▶ What you need to do
Rewrite the items below, substituting "Name the element" for "Describe the element" wherever it appears and leaving everything else unchanged.

---

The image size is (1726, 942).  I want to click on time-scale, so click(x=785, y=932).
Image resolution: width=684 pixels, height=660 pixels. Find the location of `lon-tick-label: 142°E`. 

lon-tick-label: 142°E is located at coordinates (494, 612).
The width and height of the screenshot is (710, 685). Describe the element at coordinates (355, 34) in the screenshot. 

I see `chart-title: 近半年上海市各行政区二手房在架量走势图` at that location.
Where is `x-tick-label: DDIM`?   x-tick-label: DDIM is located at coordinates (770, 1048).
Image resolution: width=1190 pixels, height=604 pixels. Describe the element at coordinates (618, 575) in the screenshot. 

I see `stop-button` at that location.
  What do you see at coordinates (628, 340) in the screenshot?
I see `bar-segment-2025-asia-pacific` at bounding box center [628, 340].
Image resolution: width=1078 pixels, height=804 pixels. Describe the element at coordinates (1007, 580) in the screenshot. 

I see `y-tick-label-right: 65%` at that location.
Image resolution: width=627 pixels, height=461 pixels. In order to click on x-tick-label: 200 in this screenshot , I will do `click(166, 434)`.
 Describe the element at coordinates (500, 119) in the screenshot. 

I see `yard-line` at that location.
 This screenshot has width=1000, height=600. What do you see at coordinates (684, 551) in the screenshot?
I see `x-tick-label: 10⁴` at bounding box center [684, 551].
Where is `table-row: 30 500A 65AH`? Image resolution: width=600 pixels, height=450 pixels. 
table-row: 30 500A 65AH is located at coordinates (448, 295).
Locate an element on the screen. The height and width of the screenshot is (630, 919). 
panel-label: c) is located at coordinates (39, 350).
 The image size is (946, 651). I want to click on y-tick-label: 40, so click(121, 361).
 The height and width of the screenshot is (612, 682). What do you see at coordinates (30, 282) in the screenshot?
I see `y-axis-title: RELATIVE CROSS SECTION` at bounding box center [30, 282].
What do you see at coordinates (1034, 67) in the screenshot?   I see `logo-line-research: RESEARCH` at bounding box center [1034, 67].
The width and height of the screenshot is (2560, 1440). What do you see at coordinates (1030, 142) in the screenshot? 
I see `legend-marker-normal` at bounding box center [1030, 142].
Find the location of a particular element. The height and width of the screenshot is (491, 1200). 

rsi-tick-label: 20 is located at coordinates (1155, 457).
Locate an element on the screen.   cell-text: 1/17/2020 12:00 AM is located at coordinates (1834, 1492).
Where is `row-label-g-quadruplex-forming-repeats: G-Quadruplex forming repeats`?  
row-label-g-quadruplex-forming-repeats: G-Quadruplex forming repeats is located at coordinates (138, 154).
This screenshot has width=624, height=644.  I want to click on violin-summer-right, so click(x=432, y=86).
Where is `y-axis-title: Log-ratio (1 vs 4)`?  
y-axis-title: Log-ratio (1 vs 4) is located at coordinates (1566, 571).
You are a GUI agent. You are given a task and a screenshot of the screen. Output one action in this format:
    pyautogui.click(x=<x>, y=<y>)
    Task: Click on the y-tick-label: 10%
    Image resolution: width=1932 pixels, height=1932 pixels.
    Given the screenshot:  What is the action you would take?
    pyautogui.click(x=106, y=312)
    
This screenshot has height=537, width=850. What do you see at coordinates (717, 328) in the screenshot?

---

▶ Answer space
The image size is (1726, 942).  I want to click on time-scale, so click(x=785, y=932).
Image resolution: width=684 pixels, height=660 pixels. Find the location of `lon-tick-label: 142°E`. 

lon-tick-label: 142°E is located at coordinates (494, 612).
The width and height of the screenshot is (710, 685). Name the element at coordinates (355, 34) in the screenshot. 

I see `chart-title: 近半年上海市各行政区二手房在架量走势图` at that location.
Where is `x-tick-label: DDIM`?   x-tick-label: DDIM is located at coordinates (770, 1048).
Image resolution: width=1190 pixels, height=604 pixels. Name the element at coordinates (618, 575) in the screenshot. 

I see `stop-button` at that location.
  What do you see at coordinates (628, 340) in the screenshot?
I see `bar-segment-2025-asia-pacific` at bounding box center [628, 340].
Image resolution: width=1078 pixels, height=804 pixels. Name the element at coordinates (1007, 580) in the screenshot. 

I see `y-tick-label-right: 65%` at that location.
Image resolution: width=627 pixels, height=461 pixels. In order to click on x-tick-label: 200 in this screenshot , I will do `click(166, 434)`.
 Name the element at coordinates (500, 119) in the screenshot. 

I see `yard-line` at that location.
 This screenshot has width=1000, height=600. What do you see at coordinates (684, 551) in the screenshot?
I see `x-tick-label: 10⁴` at bounding box center [684, 551].
Where is `table-row: 30 500A 65AH`? Image resolution: width=600 pixels, height=450 pixels. 
table-row: 30 500A 65AH is located at coordinates (448, 295).
Locate an element on the screen. The height and width of the screenshot is (630, 919). 
panel-label: c) is located at coordinates (39, 350).
 The image size is (946, 651). I want to click on y-tick-label: 40, so click(121, 361).
 The height and width of the screenshot is (612, 682). What do you see at coordinates (30, 282) in the screenshot?
I see `y-axis-title: RELATIVE CROSS SECTION` at bounding box center [30, 282].
What do you see at coordinates (1034, 67) in the screenshot?   I see `logo-line-research: RESEARCH` at bounding box center [1034, 67].
The width and height of the screenshot is (2560, 1440). What do you see at coordinates (1030, 142) in the screenshot? 
I see `legend-marker-normal` at bounding box center [1030, 142].
Find the location of a particular element. The height and width of the screenshot is (491, 1200). 

rsi-tick-label: 20 is located at coordinates (1155, 457).
Locate an element on the screen.   cell-text: 1/17/2020 12:00 AM is located at coordinates (1834, 1492).
Where is `row-label-g-quadruplex-forming-repeats: G-Quadruplex forming repeats`?  
row-label-g-quadruplex-forming-repeats: G-Quadruplex forming repeats is located at coordinates (138, 154).
This screenshot has width=624, height=644.  I want to click on violin-summer-right, so click(x=432, y=86).
Where is `y-axis-title: Log-ratio (1 vs 4)`?  
y-axis-title: Log-ratio (1 vs 4) is located at coordinates (1566, 571).
You are a GUI agent. You are given a task and a screenshot of the screen. Output one action in this format:
    pyautogui.click(x=<x>, y=<y>)
    Task: Click on the y-tick-label: 10%
    Image resolution: width=1932 pixels, height=1932 pixels.
    Given the screenshot:  What is the action you would take?
    pyautogui.click(x=106, y=312)
    
This screenshot has height=537, width=850. What do you see at coordinates (717, 328) in the screenshot?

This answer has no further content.